» **LISTED ENTRIES**:
************

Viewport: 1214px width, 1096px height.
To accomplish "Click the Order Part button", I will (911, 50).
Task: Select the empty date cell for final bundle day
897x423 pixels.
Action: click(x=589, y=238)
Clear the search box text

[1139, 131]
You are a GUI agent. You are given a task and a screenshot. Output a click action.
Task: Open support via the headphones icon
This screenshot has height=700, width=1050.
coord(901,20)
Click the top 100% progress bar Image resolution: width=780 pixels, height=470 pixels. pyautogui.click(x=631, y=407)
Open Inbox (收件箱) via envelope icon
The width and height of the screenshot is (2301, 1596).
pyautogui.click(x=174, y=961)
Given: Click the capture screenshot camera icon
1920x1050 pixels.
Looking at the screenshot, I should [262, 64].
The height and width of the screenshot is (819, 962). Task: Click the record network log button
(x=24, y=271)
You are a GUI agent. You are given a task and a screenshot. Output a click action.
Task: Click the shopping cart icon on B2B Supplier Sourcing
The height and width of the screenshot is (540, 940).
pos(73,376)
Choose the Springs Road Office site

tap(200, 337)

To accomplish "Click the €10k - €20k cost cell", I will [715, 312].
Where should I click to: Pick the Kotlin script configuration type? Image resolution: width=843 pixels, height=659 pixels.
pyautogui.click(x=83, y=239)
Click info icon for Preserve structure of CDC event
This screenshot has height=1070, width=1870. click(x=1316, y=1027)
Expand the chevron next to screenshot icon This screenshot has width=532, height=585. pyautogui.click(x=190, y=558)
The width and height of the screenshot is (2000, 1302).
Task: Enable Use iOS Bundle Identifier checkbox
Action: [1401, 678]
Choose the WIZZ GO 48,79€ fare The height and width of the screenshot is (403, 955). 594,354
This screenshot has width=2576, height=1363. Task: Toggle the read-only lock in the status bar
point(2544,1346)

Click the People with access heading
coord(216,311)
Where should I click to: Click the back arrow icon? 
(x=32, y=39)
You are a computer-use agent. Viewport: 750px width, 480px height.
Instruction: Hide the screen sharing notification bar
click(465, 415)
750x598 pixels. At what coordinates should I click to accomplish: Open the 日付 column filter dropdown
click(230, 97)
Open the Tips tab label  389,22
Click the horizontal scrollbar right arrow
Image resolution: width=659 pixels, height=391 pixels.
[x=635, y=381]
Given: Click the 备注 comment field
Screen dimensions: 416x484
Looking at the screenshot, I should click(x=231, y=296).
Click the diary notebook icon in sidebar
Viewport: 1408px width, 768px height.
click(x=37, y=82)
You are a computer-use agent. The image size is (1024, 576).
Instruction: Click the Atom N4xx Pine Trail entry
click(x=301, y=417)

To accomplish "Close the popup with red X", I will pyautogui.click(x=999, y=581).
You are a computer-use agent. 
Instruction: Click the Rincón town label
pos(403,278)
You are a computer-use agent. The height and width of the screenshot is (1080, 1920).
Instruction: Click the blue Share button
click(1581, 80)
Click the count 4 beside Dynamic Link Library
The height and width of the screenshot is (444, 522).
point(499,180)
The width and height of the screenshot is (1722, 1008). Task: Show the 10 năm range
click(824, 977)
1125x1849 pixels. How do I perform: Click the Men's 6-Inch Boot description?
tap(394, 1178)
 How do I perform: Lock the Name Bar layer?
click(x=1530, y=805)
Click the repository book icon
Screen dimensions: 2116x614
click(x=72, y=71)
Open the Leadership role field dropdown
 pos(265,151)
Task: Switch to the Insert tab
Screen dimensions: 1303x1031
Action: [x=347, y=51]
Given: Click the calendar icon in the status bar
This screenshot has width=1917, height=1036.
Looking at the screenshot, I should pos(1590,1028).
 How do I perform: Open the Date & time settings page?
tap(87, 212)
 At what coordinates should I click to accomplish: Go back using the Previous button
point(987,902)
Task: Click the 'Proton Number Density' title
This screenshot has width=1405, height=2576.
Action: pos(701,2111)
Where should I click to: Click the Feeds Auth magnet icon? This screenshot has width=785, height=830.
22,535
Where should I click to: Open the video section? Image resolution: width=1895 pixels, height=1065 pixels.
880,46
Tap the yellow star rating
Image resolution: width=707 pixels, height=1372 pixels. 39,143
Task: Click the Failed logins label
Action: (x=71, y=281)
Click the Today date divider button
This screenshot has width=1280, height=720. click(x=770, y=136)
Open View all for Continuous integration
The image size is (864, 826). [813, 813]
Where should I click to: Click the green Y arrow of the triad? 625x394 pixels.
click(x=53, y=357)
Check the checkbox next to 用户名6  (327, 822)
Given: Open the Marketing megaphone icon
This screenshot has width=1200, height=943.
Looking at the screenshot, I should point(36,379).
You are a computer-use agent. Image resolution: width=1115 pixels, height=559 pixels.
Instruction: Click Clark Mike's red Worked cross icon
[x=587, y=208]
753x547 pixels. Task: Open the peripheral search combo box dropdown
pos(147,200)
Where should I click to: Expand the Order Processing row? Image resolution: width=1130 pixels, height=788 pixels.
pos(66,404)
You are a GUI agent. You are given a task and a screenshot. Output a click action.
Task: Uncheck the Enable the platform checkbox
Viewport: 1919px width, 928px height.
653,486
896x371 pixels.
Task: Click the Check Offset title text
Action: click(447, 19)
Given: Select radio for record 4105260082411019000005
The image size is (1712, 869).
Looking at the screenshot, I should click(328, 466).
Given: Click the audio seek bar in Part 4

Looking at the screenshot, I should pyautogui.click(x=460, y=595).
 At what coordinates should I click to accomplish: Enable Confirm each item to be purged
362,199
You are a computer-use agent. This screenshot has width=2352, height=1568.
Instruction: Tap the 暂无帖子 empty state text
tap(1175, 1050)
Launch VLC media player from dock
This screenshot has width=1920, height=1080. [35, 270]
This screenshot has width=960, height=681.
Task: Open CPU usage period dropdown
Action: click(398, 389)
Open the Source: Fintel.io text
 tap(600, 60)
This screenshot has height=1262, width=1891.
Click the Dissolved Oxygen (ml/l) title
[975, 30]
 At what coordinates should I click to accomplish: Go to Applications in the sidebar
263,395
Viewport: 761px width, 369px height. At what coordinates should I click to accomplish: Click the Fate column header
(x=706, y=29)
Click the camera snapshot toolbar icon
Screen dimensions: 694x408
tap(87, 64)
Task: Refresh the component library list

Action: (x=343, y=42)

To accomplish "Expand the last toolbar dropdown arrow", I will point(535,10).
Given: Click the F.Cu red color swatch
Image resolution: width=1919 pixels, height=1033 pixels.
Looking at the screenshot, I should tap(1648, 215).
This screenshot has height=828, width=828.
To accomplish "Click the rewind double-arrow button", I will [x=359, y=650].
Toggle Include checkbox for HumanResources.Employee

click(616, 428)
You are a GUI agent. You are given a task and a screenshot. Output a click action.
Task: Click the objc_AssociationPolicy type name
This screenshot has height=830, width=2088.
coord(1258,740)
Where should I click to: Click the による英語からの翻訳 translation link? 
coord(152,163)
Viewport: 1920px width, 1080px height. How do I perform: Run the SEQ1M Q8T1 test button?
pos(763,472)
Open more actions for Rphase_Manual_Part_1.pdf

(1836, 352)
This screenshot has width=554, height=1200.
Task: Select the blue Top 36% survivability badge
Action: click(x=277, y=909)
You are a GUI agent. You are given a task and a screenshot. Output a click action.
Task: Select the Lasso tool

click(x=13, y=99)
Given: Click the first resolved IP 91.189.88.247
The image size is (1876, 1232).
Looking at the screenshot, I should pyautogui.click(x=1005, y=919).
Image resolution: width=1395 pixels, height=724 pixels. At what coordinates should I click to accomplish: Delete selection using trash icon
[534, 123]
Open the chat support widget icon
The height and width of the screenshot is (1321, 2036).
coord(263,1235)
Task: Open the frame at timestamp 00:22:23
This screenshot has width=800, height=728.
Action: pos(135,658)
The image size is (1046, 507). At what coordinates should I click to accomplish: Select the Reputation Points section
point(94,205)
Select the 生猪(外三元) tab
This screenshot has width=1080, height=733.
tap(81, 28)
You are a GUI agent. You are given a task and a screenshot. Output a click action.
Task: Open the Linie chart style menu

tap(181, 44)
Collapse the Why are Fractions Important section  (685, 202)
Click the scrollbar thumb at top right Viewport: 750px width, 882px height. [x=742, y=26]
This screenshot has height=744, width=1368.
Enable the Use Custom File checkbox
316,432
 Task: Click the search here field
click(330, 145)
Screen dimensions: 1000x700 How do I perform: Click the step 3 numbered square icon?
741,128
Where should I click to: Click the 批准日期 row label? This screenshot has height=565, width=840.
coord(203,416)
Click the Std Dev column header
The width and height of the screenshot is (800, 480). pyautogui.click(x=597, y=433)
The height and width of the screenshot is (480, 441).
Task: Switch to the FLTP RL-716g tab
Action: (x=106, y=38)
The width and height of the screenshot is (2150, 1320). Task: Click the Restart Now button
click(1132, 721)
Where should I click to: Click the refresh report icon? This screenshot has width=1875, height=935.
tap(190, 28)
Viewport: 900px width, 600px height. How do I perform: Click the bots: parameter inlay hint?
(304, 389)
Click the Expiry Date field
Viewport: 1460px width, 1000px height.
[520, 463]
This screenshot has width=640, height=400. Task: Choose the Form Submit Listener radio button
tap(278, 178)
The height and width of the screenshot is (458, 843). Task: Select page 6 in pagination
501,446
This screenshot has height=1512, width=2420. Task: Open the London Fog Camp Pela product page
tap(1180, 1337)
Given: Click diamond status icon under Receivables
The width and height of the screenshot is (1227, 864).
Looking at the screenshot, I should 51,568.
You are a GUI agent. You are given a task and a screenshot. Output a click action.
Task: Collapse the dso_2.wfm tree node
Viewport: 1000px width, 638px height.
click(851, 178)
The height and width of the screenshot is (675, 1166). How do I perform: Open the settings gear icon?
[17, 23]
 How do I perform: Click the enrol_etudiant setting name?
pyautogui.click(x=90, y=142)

************

» **PROBLEM REQUIREMENTS**:
Pull out every line of the items that contains the string "dropdown", treating uppercase and lowercase as different.

» **PROBLEM SOLUTION**:
750x598 pixels. At what coordinates should I click to accomplish: Open the 日付 column filter dropdown
Open the Leadership role field dropdown
753x547 pixels. Task: Open the peripheral search combo box dropdown
Task: Open CPU usage period dropdown
To accomplish "Expand the last toolbar dropdown arrow", I will point(535,10).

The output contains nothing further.